To clarify—I’ve been the only apprehensive one. My mother walks with her eyes up, map in front of her, and mind sure that everything can be undertaken. As a young mother of three squirmy boys, she lived in Wales for a year and visited every country in reach. I was a toddler; she was learning to travel like a European. Accordingly, everything that I see through my childlike suspicion is a pleasant homecoming for her. I don’t get miffed at the imbalance, seeing as I need to learn so urgently. Adapting comes by necessity when you’re on a new continent.
Gradually, my worries unfurled. When cars seemed to be in the wrong places, I somehow turned my head. The trains and buses have their logic printed at eye level for waiting passengers. Tesco doesn’t swallow American students whole. University College Dublin is open to walk through, and, as it turns out, its malleable registration process isn’t designed to torture students. All these things deflated to manageable levels.
Following my mom’s lead insured the first week in Dublin was a lesson. Not a victory, not a loss. Just an opportunity. For now I won’t get into the specifics of the villages, though there will be plenty of time for that. I’m only posting the pictures she and I took, the fruits of our hard-knock learning. These places are beautiful, with their cobbled lanes and pastel storefronts somehow immune to time’s passing. But I can only appreciate them if I can fit myself to the larger country. That is a tall order, one needing to maintained constantly, regardless of how this first week went.
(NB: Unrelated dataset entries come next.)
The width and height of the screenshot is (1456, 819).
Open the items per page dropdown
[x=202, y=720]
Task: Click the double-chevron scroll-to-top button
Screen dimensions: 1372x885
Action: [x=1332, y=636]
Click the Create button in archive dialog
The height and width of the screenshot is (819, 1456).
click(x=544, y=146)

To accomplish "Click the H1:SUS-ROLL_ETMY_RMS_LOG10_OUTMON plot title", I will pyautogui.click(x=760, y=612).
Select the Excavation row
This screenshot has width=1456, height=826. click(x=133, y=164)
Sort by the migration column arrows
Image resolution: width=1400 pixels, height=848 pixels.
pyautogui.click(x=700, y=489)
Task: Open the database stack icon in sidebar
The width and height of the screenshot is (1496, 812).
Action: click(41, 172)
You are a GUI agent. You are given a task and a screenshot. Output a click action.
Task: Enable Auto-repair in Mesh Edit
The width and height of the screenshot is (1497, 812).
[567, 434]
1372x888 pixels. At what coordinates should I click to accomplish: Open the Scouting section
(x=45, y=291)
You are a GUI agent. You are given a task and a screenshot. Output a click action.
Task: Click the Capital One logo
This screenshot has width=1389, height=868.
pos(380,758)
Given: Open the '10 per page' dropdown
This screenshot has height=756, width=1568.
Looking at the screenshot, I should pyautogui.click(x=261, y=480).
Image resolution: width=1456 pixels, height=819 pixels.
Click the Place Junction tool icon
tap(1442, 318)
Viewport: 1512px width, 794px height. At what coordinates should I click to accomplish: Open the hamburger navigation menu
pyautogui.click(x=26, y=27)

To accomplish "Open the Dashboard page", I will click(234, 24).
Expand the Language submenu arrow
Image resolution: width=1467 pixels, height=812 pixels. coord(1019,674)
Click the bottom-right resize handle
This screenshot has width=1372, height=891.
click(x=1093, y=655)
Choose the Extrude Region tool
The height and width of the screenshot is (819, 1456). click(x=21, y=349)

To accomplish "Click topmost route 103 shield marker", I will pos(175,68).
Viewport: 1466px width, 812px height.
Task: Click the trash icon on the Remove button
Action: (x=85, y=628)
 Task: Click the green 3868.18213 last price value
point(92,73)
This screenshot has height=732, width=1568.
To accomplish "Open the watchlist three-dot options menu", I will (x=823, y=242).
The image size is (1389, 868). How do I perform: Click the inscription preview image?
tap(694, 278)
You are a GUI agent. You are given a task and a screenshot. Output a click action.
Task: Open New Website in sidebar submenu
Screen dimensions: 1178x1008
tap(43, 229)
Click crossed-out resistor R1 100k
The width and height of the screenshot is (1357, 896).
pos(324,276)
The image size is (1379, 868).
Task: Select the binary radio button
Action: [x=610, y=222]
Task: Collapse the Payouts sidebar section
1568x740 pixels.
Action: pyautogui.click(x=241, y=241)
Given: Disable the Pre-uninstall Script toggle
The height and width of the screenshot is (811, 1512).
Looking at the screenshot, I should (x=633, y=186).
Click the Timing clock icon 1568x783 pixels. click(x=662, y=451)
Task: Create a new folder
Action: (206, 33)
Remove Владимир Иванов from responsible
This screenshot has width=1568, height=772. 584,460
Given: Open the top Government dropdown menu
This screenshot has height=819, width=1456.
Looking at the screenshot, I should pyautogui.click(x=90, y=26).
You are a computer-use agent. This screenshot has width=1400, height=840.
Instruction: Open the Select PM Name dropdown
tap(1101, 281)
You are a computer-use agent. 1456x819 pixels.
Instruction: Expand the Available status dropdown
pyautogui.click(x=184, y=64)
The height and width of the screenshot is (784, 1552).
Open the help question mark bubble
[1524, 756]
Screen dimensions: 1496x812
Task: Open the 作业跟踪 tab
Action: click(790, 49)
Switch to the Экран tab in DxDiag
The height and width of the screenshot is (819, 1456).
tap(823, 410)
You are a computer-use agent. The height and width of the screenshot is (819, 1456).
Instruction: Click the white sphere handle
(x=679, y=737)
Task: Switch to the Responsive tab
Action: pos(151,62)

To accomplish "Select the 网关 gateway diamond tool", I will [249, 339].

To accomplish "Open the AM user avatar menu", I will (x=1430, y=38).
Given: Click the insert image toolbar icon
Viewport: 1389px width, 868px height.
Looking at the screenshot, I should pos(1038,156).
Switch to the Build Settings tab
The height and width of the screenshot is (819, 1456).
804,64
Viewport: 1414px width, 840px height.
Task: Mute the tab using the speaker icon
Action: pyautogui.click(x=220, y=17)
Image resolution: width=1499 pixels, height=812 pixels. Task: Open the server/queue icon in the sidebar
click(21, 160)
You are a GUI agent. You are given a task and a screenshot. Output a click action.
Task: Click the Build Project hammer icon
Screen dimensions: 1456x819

The initial panic quietly resurfaced as I watched my mom’s bus pulled out into the street for the airport. We walked over 100,000 steps across only this part of the country, but I was still uneasy. Maybe that feeling will dissipate by the end. Maybe it’ll linger throughout my stay, just another bother to live with, like erratic weather or stuffy bedrooms or drippy faucets. Doable, but not preferable. If I’m smart, I’ll just give an Oh well and keep walking along the beach. There—did you catch it? My new plan for all things new and Irish.